* [EXERCISE DETAILS]
Wherever a line in the data holds the word "arrow", pull that line out.

* [RECORDS PROVIDED]

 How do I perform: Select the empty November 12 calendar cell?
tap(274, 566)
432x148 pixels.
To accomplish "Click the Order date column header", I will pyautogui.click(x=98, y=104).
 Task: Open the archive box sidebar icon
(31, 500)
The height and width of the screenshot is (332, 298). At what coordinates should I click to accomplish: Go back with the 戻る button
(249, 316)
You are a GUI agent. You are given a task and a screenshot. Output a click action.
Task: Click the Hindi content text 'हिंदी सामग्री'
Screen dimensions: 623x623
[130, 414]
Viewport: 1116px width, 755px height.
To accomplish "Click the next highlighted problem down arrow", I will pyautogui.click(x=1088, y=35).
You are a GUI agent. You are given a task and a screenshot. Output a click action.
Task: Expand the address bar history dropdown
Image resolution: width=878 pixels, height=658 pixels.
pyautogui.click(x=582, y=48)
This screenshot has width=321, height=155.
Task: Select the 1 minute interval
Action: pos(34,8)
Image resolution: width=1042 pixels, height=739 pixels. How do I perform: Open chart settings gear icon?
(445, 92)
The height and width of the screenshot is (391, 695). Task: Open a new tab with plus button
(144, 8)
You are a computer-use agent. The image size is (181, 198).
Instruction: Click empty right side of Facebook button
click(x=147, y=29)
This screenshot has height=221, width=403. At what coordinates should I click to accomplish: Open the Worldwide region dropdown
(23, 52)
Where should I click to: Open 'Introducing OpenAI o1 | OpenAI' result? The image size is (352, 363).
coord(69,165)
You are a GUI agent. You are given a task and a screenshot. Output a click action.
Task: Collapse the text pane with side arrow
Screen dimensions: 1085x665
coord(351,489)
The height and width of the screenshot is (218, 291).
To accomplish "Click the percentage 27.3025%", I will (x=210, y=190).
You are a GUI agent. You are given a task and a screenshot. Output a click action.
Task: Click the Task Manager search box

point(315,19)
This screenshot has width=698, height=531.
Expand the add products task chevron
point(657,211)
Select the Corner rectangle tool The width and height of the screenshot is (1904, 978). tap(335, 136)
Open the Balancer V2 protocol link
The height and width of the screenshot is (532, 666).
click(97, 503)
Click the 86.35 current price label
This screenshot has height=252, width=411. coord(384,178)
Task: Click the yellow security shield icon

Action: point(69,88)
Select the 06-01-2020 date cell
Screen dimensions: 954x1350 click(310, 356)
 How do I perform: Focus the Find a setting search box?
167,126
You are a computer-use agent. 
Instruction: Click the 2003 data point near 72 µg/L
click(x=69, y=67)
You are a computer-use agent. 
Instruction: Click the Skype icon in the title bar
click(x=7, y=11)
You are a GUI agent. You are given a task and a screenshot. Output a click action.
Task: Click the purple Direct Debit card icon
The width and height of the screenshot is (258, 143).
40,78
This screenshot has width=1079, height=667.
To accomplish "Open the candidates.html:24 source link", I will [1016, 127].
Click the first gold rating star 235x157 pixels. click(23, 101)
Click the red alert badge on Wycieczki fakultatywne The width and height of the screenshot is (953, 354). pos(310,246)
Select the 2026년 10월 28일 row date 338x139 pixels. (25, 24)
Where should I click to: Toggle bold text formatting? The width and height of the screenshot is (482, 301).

* [SOLUTION FOR THIS TASK]
To accomplish "Click the next highlighted problem down arrow", I will pyautogui.click(x=1088, y=35).
Task: Collapse the text pane with side arrow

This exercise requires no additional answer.